New Amerykah Part One
(4th WORLD WAR)
Cinq ans après son dernier LP, on attendait beaucoup de ce quatrième album d’Erykah Badu, dont la suite est attendue d’ici la fin de l’année. Entre l’absence prolongée de l’artiste et sa promesse de traiter de sujets sociaux et politiques (abordés cependant ici de façon très succincte), ce disque pouvait se révéler tout autant une réussite qu’une déception notoire. Rayez pour l’occasion la première mention. Car hélas, passée la surprenante et réussie ouverture funk-rock, entre Parliament et Sly Stone, livrée par un Roy Ayers en total contre-emploi, Erykah privilégie sur tout le reste de l’album le digital sur l’organique, comme un symbole de la tournure prise par l’industrie dans son ensemble. S’entourant d’une batterie de producteurs undergrounds salués par le ‘milieu’, la Badu, dans la continuité de son précédent méfait, joue la carte hip-hop. Sauf qu’ici c’est Shafyk Husain qui prend le relais du team Freakquency, et que le résultat tend assez vite vers la branlette arty dont est coutumier Sa-Ra Creative Partners. Décevant, tout comme les contributions de Madlib ou les brèves apparitions vocales de Bilal.

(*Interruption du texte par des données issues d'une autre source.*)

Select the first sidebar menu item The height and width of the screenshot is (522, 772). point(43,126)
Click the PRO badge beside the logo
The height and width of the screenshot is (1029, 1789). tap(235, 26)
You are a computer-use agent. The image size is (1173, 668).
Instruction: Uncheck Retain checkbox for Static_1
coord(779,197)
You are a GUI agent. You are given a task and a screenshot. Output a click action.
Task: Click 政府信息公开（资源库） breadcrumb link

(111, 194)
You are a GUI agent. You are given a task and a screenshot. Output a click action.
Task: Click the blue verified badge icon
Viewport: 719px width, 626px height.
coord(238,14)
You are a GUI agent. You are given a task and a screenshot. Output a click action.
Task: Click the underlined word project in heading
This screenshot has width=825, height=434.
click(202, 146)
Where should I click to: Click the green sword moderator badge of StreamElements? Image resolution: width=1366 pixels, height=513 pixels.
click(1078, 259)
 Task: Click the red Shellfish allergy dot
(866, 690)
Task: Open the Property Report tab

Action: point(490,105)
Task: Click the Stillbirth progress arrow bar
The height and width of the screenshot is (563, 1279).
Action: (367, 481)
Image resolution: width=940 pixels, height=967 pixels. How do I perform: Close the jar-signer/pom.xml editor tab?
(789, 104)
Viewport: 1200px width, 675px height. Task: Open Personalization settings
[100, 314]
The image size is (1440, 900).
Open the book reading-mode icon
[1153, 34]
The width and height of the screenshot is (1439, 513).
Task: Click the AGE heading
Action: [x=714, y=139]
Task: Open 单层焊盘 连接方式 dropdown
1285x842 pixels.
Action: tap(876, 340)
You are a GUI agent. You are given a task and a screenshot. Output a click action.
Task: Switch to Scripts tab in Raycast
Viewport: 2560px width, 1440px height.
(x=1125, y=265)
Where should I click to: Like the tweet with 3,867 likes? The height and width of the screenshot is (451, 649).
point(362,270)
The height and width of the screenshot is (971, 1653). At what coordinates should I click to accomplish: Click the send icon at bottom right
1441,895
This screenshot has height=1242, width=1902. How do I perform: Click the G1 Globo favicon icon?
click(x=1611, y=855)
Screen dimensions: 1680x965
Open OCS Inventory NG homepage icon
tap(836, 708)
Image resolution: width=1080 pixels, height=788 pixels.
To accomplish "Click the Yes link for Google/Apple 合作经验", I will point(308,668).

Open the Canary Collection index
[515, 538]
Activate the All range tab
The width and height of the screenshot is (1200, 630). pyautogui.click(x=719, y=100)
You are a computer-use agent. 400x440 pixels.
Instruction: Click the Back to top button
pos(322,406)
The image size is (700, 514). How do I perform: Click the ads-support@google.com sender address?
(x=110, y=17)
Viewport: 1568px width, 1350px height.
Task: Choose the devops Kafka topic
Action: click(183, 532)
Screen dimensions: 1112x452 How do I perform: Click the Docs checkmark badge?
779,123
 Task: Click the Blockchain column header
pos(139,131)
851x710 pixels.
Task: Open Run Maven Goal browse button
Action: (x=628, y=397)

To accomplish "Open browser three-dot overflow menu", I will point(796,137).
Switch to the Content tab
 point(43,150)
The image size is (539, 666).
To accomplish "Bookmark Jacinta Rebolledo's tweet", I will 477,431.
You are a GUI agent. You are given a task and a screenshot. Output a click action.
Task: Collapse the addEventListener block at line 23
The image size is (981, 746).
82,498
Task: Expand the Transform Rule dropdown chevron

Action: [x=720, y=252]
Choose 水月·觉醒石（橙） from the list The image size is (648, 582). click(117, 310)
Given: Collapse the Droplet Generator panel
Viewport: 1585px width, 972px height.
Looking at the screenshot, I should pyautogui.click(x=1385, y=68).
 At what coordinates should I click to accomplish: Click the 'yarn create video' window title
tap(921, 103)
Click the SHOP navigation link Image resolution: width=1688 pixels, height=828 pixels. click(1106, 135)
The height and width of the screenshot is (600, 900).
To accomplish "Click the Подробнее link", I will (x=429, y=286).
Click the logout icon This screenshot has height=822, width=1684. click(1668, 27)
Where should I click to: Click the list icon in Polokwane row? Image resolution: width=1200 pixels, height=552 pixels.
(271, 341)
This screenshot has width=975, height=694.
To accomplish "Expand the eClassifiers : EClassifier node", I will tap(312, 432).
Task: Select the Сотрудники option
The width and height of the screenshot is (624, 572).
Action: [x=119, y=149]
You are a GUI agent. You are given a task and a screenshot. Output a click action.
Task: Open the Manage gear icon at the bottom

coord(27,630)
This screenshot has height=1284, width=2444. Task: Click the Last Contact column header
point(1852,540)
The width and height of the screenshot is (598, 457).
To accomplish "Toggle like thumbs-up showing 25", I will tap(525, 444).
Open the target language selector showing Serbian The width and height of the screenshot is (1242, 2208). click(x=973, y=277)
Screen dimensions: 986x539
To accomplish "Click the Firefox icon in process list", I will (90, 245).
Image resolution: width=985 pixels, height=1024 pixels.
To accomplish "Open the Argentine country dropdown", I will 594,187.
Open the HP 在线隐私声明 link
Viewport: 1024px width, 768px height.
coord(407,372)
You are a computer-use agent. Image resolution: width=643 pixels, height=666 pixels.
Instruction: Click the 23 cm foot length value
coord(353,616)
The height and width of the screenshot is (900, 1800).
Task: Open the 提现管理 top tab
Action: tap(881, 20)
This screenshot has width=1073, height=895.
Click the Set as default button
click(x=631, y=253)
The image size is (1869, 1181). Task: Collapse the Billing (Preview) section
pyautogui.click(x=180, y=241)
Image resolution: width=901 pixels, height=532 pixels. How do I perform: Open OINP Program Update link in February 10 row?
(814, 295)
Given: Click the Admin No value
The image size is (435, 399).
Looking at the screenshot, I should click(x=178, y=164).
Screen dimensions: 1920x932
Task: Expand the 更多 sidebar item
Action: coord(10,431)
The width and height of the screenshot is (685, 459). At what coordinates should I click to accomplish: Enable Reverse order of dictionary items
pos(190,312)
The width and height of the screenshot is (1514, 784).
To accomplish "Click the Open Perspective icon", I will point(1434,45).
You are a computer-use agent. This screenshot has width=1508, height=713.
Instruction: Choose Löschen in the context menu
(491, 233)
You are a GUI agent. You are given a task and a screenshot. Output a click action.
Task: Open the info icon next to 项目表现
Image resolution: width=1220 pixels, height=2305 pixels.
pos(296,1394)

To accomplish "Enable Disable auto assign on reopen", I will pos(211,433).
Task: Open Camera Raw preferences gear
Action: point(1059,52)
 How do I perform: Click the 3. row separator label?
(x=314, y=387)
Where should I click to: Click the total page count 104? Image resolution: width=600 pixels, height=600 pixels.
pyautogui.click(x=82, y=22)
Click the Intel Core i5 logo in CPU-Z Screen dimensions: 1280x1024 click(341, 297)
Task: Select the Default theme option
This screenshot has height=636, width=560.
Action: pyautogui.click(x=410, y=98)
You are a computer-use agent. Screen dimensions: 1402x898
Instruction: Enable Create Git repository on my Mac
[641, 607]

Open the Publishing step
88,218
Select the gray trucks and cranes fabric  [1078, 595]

Malgré quelques réussites hip-hop soul - le « Honey » de 9th Wonder et le « Soldier » du trop rare Karriem Riggins - et une réminiscence de « Baduizm » - l’envoûtant « Telephone » de James Poyser (relégué au rang de faire-valoir) - « New Amerykah… » n’a qu’une vertu, celle d’inviter les mécontents de « Worldwide Underground » à se replonger dans cet opus largement sous-estimé.